The new governor Mikhail gorchakov, who had replaced the hard paskevich, were soft in their actions and not lazy often to apply for their wards the emperor – like, strongly pressed them, and it would be necessary to add freedoms and liberties. However, the polish side took a balanced and moderate policy of Russia in regard to them as a sign of weakness. The idea of armed rebellion was most popular in the aristocratic and bourgeois environment, and the goals of the new revolt was a traditional – restoration of the commonwealth. The situation escalated: increased the number of performances in cities in Poland introduced additional troops. In 1862, the year when karazin began his service in the kazan regiment, in the polish kingdom as an attempt defuse the situation and held a broad amnesty first and foremost political prisoners.

The answer was assassinated on the governor, the adjutant general alexander nikolayevich liders and grand duke konstantin nikolayevich. The situation continued to slide into deeper crisis, which in january 1863 resulted in an armed uprising. The reason for it was in the form of recruitment, which was planned to take a large number of participants of the riots.
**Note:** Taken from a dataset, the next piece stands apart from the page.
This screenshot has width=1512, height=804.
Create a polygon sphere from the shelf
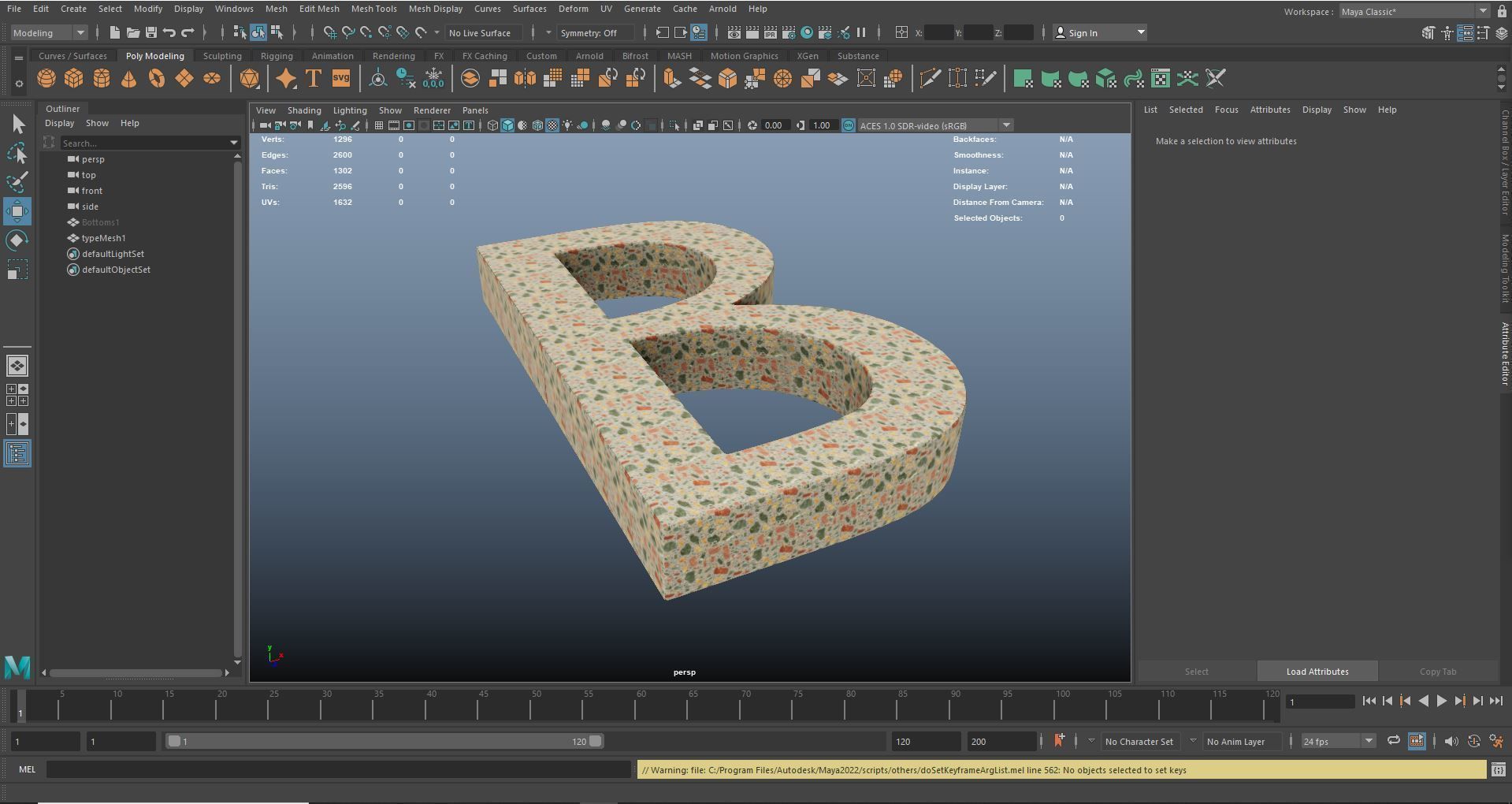click(46, 78)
Poland lit up – the response measures were taken immediately.

On the territory of the kingdom of Poland martial law was imposed, and in addition to the six infantry and three cavalry divisions in the Warsaw military district, there was urgent procedure deployed extra forces. Among them was the kazan dragoon regiment, which by that time had served nicholas karazin. Unlike the uprising of 1830-1831, when the Russian troops had to deal with the regular army of the kingdom of Poland, during the current fighting was more like a large-scale guerrilla war. Polish insurgents operated in large groups of several hundred to several thousand people, only occasionally coordinating their actions. The majority of the rural population did not support the statement, and the main core of the rebels were city dwellers, the petty gentry and the catholic clergy. Russia's actions in the kingdom of Poland, which is the internal matter of the empire, has caused a dramatic and unhealthy excitement among the "Western partners".
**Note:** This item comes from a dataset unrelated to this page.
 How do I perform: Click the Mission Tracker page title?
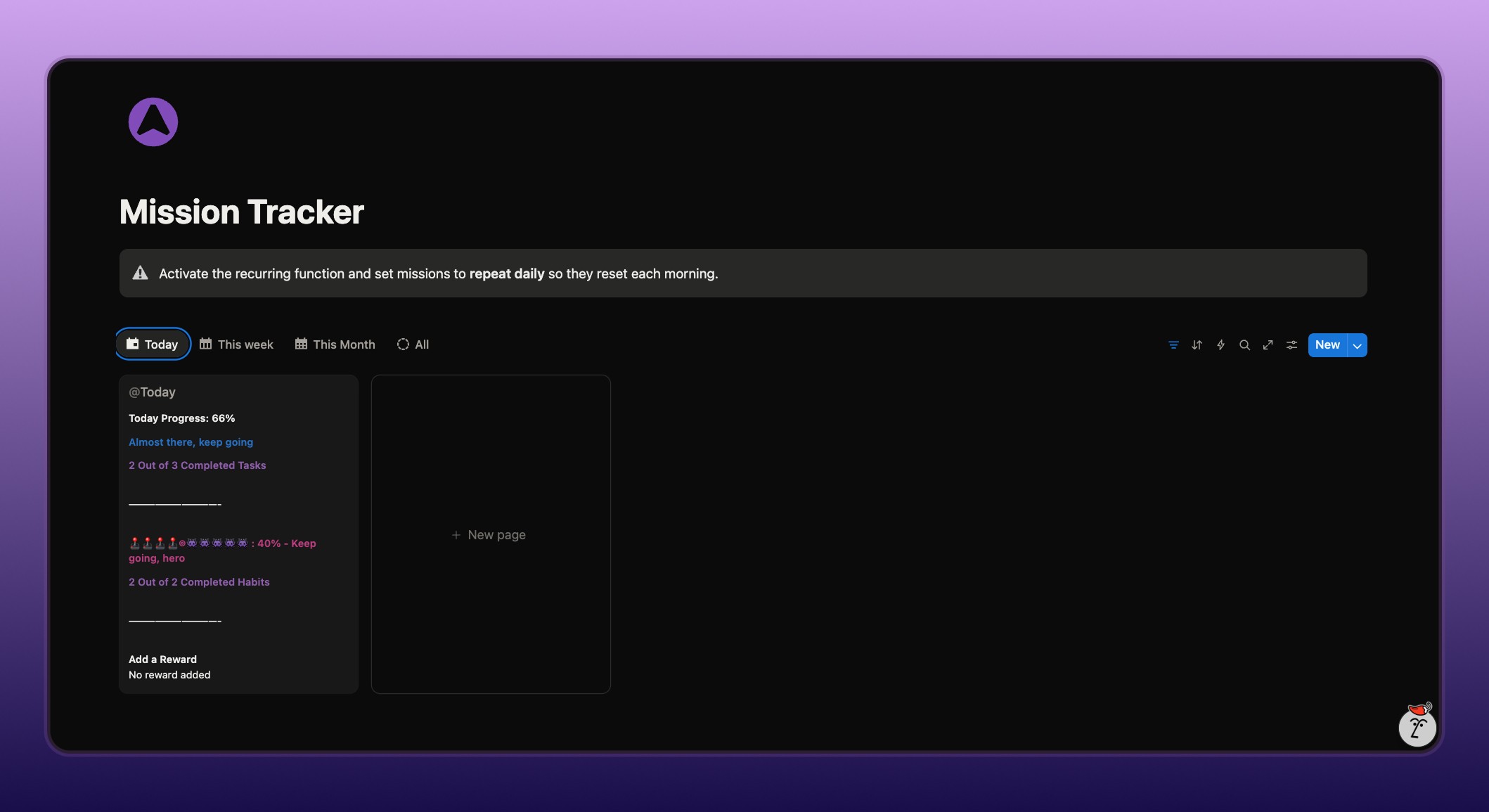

At the end of february the british ambassador in st. Petersburg lord francis napier was handed a far from polite diplomatic note, expressing not even a concern, and extreme irritation of the policies of alexander ii. The impression was that the Russian emperor was perceived in london as a petty leader, who was to give directions, how to control your own tribe. Was kind of talking with the Russian ambassador in england, if he were in the ministry of foreign affairs began to give directions how to govern India and what laws must be taken into australia? the murmur in European capitals grew – to the diplomatic fire department gorchakov willingly joined the paris and vienna.

Pope pius ix wrote a letter to the king, lamenting the "Persecution" against the catholic clergy, and asked for the poles of concessions. Tightened smaller players – with requests to conclude a truce with the rebels and to stop the bloodshed made Spain, Sweden, the netherlands and Turkey. Surprisingly, when enlightened england without getting tired and without any sentimentality shed torrents of blood in India, anybody why-that has not arisen and mind to convene any conference. By the summer of 1863, the situation began to take the threat of European war – only pRussia was sympathetic to the suppression of the polish insurrection. The diplomatic language of england, France and austria became more harsh and demanding.

Notes given to gorchakov, becoming more like a thinly veiled ultimatums. The chancellor wrote to large, detailed answers, describing in detail the position of st. Petersburg on this issue. The polish rebels suffered defeat after defeat, the outcome of the performances is not in doubt, however, tensions with the West grew.

There is not yet suspected of a powerful Trump card, which was presented to alexander ii at a critical moment. In early 1863 the head of the naval minister admiral nikolay karlovich krabbe suggested that the emperor send to the shores of america and, if necessary, to other regions of the cruising squadron. In severoamerikanskih.